--- Record ---
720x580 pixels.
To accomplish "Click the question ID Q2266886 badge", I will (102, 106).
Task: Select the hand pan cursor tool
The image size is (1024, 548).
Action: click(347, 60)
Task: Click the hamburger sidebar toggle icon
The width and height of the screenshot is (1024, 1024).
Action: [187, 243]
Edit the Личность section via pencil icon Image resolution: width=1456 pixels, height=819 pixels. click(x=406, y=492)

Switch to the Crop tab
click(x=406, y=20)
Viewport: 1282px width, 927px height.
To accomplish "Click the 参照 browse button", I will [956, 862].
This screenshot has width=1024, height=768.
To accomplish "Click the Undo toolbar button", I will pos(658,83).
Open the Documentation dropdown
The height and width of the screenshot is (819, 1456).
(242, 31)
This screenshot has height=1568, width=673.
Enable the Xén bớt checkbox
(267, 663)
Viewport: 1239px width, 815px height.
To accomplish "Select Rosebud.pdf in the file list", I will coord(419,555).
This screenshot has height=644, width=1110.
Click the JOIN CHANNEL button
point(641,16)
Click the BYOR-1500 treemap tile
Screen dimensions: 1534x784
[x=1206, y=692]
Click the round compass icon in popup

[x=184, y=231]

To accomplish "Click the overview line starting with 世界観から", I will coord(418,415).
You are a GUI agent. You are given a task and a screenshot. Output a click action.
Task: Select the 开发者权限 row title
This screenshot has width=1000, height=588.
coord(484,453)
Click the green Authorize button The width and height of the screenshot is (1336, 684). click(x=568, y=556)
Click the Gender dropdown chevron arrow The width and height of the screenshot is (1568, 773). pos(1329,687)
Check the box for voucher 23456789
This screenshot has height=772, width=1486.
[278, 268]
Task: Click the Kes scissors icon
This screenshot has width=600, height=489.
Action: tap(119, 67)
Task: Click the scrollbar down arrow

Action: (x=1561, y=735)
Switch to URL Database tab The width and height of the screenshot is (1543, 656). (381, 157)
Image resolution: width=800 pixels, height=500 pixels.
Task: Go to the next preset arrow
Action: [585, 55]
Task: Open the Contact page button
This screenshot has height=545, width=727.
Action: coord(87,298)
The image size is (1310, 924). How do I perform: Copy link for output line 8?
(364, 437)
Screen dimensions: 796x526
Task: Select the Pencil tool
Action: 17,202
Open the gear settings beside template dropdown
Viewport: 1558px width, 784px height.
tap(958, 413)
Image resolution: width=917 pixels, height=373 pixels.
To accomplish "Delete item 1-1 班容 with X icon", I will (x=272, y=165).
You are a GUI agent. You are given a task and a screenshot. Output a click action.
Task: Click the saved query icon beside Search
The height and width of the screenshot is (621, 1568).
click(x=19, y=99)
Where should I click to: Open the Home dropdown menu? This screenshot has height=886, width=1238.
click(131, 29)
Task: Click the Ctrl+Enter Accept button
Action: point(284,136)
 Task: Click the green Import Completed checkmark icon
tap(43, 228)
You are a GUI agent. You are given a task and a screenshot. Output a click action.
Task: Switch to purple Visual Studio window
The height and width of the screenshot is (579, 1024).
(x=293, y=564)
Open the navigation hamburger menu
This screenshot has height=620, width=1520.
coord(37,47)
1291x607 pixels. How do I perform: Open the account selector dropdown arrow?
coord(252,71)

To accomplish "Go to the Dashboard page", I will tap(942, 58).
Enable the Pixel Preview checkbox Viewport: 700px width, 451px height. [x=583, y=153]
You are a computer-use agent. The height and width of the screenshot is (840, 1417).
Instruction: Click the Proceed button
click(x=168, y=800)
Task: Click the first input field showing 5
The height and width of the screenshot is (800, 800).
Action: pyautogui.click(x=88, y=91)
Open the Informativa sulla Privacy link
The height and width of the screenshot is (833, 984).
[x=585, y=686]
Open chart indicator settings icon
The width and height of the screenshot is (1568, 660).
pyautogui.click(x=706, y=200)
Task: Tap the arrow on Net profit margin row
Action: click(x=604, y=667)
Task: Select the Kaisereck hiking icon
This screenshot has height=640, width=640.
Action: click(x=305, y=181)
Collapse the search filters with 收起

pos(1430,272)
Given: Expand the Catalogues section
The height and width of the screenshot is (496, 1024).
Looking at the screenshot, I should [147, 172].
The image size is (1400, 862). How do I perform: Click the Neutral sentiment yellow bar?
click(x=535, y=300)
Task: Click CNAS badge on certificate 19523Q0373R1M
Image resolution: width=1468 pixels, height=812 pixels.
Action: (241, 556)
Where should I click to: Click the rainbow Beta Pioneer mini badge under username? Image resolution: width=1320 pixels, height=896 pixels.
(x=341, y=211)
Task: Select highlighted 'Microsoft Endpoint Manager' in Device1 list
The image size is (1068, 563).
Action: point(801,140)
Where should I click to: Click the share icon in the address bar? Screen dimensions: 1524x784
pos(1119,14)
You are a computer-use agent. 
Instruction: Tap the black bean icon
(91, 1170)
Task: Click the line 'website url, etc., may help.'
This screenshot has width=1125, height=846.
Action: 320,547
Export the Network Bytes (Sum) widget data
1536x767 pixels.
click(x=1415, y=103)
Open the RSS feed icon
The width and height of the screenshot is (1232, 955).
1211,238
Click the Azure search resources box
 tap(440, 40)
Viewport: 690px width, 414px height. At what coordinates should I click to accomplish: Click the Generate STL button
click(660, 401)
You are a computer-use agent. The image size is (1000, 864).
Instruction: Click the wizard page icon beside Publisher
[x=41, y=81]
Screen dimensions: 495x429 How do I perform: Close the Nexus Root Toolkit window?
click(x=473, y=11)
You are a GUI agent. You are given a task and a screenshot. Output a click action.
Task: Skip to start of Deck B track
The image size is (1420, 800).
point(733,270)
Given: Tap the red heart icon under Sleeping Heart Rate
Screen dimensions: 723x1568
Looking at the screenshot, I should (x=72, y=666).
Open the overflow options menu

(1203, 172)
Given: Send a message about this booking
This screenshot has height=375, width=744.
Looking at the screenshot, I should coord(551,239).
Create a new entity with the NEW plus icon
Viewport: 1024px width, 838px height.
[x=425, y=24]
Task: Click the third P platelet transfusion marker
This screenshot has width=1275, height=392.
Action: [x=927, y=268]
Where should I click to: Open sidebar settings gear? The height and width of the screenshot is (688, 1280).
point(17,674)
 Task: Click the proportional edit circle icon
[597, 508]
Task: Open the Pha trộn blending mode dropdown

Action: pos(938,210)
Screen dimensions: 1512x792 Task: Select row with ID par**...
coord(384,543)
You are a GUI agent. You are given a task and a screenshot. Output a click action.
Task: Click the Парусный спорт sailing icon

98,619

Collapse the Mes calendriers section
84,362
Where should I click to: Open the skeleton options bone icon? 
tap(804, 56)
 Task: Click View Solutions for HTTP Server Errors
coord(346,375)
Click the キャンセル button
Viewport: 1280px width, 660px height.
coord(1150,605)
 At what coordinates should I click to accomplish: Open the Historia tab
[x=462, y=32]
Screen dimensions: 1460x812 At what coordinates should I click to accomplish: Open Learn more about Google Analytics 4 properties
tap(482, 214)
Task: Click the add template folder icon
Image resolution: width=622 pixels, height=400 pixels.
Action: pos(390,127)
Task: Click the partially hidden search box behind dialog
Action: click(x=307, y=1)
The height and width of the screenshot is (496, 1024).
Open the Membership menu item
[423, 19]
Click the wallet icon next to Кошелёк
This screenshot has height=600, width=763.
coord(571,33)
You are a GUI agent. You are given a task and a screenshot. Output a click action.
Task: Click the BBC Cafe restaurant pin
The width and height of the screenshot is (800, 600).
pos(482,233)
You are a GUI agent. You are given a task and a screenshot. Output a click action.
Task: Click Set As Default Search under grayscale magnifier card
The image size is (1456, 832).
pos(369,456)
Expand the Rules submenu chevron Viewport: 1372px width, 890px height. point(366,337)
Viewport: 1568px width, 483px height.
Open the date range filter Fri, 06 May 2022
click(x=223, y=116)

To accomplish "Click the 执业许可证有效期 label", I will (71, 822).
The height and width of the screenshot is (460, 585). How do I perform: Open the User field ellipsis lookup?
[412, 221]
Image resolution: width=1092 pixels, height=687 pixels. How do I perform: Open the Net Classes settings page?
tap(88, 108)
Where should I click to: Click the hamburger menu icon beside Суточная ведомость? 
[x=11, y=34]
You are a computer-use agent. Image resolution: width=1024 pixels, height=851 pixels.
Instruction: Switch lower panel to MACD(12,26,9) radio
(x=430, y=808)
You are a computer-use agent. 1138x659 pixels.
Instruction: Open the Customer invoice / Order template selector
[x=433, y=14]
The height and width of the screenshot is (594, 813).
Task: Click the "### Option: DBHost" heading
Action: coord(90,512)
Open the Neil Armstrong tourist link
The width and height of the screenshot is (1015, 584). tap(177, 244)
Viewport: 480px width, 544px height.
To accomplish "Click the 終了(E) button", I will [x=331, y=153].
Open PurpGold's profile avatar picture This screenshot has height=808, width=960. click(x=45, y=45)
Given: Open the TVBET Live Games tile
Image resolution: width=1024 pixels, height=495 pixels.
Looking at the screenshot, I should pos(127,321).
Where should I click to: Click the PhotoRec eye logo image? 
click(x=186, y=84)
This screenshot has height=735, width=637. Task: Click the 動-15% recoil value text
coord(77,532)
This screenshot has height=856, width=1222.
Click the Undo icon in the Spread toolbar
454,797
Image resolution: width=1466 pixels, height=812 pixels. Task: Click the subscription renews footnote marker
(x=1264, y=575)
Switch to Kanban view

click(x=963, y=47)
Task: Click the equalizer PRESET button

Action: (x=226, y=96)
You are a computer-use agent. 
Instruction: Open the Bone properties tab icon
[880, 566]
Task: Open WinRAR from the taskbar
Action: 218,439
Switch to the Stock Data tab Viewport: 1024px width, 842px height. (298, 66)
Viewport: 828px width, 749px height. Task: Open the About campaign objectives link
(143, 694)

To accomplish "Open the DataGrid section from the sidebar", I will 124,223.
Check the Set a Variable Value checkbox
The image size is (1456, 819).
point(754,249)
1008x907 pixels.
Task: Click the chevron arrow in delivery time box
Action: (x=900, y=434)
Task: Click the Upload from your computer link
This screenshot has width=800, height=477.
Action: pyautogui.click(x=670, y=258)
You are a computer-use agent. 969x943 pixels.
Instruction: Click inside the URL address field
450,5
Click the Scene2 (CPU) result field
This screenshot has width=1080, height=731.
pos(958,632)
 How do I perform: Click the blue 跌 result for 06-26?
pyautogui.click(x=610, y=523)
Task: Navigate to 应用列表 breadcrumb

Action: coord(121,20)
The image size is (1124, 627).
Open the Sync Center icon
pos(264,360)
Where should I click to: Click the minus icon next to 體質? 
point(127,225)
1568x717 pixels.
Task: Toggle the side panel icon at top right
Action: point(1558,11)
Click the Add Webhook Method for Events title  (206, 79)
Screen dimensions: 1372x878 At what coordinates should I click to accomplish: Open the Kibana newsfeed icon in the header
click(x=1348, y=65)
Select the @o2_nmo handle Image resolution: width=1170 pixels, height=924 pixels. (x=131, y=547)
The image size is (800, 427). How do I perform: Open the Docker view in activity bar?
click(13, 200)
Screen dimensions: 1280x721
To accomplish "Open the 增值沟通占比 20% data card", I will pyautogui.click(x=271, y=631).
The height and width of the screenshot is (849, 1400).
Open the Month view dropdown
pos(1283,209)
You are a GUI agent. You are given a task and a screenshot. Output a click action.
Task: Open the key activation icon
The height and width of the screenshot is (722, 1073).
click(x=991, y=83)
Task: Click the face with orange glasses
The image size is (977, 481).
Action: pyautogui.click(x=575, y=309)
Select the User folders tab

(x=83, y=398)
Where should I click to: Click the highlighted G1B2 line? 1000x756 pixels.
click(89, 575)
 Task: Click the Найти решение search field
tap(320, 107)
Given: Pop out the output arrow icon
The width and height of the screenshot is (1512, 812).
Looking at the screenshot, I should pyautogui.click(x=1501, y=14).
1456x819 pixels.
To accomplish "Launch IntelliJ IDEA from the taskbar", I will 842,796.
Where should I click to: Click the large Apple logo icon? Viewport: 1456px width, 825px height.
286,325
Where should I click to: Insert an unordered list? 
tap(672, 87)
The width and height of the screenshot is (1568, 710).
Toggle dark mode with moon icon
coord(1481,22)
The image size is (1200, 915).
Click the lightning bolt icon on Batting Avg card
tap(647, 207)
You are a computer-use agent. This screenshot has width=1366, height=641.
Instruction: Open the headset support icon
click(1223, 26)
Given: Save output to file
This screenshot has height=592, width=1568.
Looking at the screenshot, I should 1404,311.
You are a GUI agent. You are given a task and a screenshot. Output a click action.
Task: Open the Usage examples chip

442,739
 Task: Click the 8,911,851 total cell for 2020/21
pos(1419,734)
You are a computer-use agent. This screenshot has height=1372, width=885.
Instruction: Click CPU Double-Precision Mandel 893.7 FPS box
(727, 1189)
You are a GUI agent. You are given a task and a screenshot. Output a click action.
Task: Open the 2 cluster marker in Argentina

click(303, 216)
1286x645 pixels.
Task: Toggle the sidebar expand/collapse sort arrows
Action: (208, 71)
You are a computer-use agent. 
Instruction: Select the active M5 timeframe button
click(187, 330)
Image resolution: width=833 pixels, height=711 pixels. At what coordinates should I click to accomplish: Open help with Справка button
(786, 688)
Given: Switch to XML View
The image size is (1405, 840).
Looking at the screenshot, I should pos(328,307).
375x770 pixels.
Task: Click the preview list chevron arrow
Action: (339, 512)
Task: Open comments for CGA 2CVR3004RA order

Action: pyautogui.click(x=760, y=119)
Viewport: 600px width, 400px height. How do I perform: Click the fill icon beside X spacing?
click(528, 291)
---
▸ Esercizio proposto: Riscriva tutto ciò che va dalla riga che contiene "Task: Click the third" giù fino a quella che contiene "tap(804, 56)", richieste comprese, spostando ogni coordinata delle risposte di 70, cioè sommando 70 a ciascun numero. Le richieste e le dimensioni che vi compaiono restano invariate.

▸ Risposta completa:
Task: Click the third P platelet transfusion marker
This screenshot has width=1275, height=392.
Action: [x=997, y=338]
Where should I click to: Open sidebar settings gear? The height and width of the screenshot is (688, 1280).
point(87,744)
 Task: Click the proportional edit circle icon
[667, 578]
Task: Open the Pha trộn blending mode dropdown

Action: pos(1008,280)
Screen dimensions: 1512x792 Task: Select row with ID par**...
coord(454,613)
You are a GUI agent. You are given a task and a screenshot. Output a click action.
Task: Click the Парусный спорт sailing icon

168,689

Collapse the Mes calendriers section
154,432
Where should I click to: Open the skeleton options bone icon? 
tap(874, 126)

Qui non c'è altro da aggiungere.